ZHOU ENLAI GETS HIS ANSWER: As Jonah Goldberg writes, Gabriel Matzneff Flap is a Cautionary Tale for Cultural Aristocrats:

Matzneff, now 83, spent decades as a French literary darling. His work was supported by leading newspapers and literary publications. He’d appear on highbrow TV shows where he’d regale interviewers and audiences with the sublime pleasures of having sex with children in France and on sex tours of southeast Asia.

His overdue comeuppance is the result of a memoir by one of his victims, Vanessa Springora, who was seduced by a then-50-something Matzneff when she was 14.

“He was not a good man,” Springora writes. “He was in fact what we’re taught to dread since childhood: an ogre.”

In his book Under 16 Years Old, Matzneff writes, “To sleep with a child, it’s a holy experience, a baptismal event, a sacred adventure.” The book was first published in 1974 but was republished, apparently with no controversy, in 2005. In 2013, Metznaff received a major French literary prize.

How could a country that prides itself on being so enlightened celebrate an ogre? After all, we’re not talking about a Jeffrey Epstein, as horrible as he was. The well-connected billionaire spent vast sums to keep his sexual abuses at least somewhat secret. Matzneff not only confessed to his crimes, his confessions were celebrated as literary contributions.

The answer stems in part from the fact that Matzneff was a “Child of ’68” — i.e., a product of the left-wing “May 68” movement that shook France in the 1960s.

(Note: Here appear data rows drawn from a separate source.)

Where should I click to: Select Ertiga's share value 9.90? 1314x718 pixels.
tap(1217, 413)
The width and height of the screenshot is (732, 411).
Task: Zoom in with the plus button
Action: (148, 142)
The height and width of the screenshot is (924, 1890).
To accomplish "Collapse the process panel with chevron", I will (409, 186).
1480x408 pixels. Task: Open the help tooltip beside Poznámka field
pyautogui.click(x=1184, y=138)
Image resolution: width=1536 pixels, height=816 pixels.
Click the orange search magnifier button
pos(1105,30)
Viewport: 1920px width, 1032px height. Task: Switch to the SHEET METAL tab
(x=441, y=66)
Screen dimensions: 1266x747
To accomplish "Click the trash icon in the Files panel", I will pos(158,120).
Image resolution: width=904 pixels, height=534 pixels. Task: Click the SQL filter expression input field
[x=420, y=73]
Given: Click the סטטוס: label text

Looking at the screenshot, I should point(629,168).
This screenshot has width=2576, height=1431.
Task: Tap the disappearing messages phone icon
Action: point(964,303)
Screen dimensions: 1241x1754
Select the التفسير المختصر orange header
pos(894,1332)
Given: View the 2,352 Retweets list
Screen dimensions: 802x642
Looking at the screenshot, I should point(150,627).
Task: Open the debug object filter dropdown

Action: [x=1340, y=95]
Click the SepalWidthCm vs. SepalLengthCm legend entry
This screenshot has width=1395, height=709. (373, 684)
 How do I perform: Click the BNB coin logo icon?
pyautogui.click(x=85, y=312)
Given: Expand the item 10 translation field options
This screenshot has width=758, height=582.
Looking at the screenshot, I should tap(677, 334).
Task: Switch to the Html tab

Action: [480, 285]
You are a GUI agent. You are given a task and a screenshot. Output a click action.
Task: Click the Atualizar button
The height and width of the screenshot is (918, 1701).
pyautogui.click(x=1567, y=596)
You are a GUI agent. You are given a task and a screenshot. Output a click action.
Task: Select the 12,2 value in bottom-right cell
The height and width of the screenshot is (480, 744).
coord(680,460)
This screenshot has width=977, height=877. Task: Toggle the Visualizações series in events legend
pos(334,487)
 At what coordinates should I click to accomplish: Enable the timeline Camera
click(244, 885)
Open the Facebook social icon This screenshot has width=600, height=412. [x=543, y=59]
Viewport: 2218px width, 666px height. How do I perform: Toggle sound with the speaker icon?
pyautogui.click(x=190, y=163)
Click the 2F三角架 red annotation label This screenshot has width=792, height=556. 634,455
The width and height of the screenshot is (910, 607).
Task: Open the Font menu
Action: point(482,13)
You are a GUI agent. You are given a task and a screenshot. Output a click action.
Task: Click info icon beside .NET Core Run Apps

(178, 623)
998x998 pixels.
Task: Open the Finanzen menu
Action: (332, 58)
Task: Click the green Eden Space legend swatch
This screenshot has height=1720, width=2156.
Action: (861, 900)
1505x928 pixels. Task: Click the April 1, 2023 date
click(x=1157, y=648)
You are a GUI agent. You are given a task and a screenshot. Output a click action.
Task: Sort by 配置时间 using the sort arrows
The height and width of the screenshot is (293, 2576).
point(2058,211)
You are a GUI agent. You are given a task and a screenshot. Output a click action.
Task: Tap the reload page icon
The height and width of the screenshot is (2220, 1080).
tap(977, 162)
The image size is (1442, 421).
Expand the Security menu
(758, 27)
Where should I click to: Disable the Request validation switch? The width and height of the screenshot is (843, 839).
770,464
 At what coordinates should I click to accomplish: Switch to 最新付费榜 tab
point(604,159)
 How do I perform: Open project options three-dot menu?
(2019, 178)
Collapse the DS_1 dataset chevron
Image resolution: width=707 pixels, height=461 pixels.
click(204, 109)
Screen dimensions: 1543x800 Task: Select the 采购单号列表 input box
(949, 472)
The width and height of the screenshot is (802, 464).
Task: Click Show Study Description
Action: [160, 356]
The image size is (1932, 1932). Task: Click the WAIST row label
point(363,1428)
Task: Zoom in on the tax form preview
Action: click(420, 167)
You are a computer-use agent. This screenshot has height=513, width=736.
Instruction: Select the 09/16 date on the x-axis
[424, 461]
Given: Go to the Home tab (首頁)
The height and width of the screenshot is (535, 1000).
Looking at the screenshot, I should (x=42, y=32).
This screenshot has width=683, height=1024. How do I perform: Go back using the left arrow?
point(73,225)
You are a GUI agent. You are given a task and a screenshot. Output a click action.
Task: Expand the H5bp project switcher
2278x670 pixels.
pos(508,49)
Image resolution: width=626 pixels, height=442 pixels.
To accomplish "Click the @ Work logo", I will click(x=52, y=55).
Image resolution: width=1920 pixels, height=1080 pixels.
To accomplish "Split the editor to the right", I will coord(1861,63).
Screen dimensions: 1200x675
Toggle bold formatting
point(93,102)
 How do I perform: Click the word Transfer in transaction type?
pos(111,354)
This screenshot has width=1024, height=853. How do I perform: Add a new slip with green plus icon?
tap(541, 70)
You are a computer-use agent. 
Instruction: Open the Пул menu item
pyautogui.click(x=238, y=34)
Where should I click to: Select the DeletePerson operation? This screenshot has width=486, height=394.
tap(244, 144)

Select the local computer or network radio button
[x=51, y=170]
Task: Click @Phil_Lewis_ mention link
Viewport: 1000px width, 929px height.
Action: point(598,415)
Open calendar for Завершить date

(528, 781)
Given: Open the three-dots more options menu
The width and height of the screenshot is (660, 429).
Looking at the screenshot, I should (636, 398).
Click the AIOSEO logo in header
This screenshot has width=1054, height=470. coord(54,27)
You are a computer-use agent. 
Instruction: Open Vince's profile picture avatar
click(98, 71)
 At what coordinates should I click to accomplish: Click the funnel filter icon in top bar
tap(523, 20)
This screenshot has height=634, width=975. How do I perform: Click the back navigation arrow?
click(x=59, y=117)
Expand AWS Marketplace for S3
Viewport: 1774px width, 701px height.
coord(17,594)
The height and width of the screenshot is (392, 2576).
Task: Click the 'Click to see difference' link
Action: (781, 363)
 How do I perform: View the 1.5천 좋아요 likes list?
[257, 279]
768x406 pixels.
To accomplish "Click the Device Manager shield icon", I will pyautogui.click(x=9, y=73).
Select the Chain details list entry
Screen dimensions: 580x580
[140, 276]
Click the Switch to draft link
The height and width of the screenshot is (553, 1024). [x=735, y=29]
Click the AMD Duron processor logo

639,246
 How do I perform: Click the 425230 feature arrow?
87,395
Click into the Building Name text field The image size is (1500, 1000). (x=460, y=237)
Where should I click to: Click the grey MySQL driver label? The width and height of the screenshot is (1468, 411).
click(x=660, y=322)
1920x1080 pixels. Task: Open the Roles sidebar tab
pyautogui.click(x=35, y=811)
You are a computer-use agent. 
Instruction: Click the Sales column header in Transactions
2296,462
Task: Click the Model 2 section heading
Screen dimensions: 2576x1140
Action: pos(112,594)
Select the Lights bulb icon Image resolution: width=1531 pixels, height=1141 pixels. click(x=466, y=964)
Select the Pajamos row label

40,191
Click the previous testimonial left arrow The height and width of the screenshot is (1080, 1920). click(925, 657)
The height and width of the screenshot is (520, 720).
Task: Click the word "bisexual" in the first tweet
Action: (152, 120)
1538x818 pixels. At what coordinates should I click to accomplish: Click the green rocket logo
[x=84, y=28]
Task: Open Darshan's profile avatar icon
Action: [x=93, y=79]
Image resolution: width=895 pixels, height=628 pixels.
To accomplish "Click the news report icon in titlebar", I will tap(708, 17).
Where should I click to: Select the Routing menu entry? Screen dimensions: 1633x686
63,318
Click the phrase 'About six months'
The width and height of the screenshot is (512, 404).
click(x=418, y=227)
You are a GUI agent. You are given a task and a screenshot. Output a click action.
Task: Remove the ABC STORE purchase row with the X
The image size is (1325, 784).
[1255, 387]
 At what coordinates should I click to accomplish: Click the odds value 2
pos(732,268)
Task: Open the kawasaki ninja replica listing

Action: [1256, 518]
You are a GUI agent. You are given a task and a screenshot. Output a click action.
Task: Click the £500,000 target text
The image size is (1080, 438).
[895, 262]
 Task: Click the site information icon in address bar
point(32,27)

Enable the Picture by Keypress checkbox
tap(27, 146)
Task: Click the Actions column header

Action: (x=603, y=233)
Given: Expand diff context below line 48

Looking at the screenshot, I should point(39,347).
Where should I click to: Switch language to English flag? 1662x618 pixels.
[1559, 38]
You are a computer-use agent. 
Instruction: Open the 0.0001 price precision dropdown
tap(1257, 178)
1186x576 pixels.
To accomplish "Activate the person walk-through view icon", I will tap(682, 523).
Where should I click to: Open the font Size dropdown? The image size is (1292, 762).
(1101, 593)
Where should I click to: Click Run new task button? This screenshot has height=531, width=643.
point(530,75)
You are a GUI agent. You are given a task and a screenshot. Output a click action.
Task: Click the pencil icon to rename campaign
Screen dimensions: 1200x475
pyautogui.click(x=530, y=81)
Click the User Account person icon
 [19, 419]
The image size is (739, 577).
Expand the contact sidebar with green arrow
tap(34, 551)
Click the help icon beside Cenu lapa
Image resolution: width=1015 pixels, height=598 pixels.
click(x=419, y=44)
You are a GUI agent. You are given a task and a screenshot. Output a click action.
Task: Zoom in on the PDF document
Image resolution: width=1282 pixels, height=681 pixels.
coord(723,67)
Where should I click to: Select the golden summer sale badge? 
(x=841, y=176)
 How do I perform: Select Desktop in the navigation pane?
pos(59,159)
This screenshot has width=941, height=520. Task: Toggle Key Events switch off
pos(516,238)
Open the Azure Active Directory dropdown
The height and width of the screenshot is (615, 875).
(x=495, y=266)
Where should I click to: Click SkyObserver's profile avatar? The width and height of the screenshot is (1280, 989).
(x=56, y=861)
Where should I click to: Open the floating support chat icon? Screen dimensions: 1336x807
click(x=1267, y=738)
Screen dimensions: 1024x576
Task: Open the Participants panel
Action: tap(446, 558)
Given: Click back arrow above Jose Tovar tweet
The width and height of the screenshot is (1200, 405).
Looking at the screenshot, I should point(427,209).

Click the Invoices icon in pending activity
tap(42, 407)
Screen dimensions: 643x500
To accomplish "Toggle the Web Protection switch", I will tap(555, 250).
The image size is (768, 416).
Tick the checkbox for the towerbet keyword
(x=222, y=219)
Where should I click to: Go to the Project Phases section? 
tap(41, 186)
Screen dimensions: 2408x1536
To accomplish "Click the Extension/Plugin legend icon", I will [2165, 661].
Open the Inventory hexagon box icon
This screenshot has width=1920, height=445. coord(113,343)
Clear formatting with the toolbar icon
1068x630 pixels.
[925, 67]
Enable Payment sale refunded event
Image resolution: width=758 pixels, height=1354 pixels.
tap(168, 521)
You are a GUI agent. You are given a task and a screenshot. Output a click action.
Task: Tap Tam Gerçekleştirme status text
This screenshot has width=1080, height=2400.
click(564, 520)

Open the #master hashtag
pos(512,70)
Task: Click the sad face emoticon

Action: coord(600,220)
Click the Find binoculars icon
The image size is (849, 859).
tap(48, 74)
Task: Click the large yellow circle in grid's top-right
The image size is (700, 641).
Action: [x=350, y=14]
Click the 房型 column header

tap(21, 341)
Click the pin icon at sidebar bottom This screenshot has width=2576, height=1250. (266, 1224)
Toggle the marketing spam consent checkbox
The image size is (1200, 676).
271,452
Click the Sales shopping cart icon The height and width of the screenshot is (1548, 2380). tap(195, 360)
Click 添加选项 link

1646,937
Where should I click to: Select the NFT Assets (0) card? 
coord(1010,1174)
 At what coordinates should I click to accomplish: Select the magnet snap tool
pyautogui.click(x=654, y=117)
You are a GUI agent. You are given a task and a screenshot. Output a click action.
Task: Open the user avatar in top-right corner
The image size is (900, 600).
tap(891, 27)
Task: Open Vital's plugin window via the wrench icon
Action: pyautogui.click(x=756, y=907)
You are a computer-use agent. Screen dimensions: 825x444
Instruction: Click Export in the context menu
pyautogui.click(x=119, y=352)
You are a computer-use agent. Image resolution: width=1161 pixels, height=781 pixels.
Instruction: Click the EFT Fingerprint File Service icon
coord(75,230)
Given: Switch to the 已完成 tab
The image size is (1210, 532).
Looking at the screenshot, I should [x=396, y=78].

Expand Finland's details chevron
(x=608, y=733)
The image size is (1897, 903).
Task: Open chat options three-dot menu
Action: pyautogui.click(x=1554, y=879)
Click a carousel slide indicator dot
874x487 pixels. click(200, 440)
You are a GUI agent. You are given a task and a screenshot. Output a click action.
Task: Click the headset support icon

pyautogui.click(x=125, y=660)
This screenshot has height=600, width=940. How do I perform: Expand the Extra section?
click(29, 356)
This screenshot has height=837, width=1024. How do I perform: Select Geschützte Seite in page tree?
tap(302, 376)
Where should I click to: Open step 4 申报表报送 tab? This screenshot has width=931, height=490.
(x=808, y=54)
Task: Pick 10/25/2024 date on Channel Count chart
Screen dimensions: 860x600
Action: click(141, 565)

These radicals subscribed to the idea that anything smacking of traditionalism or bourgeois morality was backward. Conventional sexual morality was part of the same rotten edifice as imperialism and racism. True liberation meant freedom not just from, say, capitalism, but also from the old-fashioned view that sex with kids was wrong. “It’s forbidden to forbid” was a rallying cry.

Much more from Rod Dreher, who quotes from “An American writer who lives in France, and is married to a French woman, tweeted about this story, ‘what my wife tried to explain to me about the crazy era in france producing the idea that children should be “liberated” to have sex with adults, was that the people arguing for this were the *wokest of the woke*. Sartre, Foucault, et al believed they were being *progressive*.’ and notes how such thinking filtered its way into everything from “the Catholic Church in Belgium [which] sponsored a working group to try to destigmatize pedophilia in society,” to rock stars in the ‘70s and ‘80s, to Woody Allen’s 1979 film Manhattan (his last big hit in America for years), to today’s child drag queens:

I wrote here about Desmond Is Amazing, the New York 11 year old who has become the toast of the town, appearing on mainstream shows like Good Morning America and Today to spread the “inspiring” and “trailblazing” (seriously, their words) news of the sexualization of children for the cause of LGBT liberation. Progressive allies shriek that there’s nothing sexual about child drag queens, that it’s only about expressing femininity. I think some of them actually believe that b.s. That image above, with which I lead this column, is taken from Desmond’s Instagram feed. It is an image of him dancing for money at a Brooklyn gay bar. Yeah, you tell me that this is not about sexualizing little boys.

I want you to think about how those gatekeepers of mainstream cultural respectability, the network morning shows, are normalizing this filth as a sign of one’s progressive bona fides. Today and Good Morning America are shilling for the sexualization of children, and calling it progress. Is it really all that hard to see how French culture went berserk about child sexual exploitation from 1968 until pretty much today? And how we Americans, while not as extreme, have our own shame on that front?

Read the whole thing. In 1972, during his meeting with President Nixon, Chinese premier Zhou Enlai was famously misquoted that he thought that it was “Too early to say” what the results of the French Revolution of 1789 were. According to W. Joseph Campbell at his Media Myth Alert blog, Zhou thought he was being asked about the 1968 revolution in France. That answer is now in.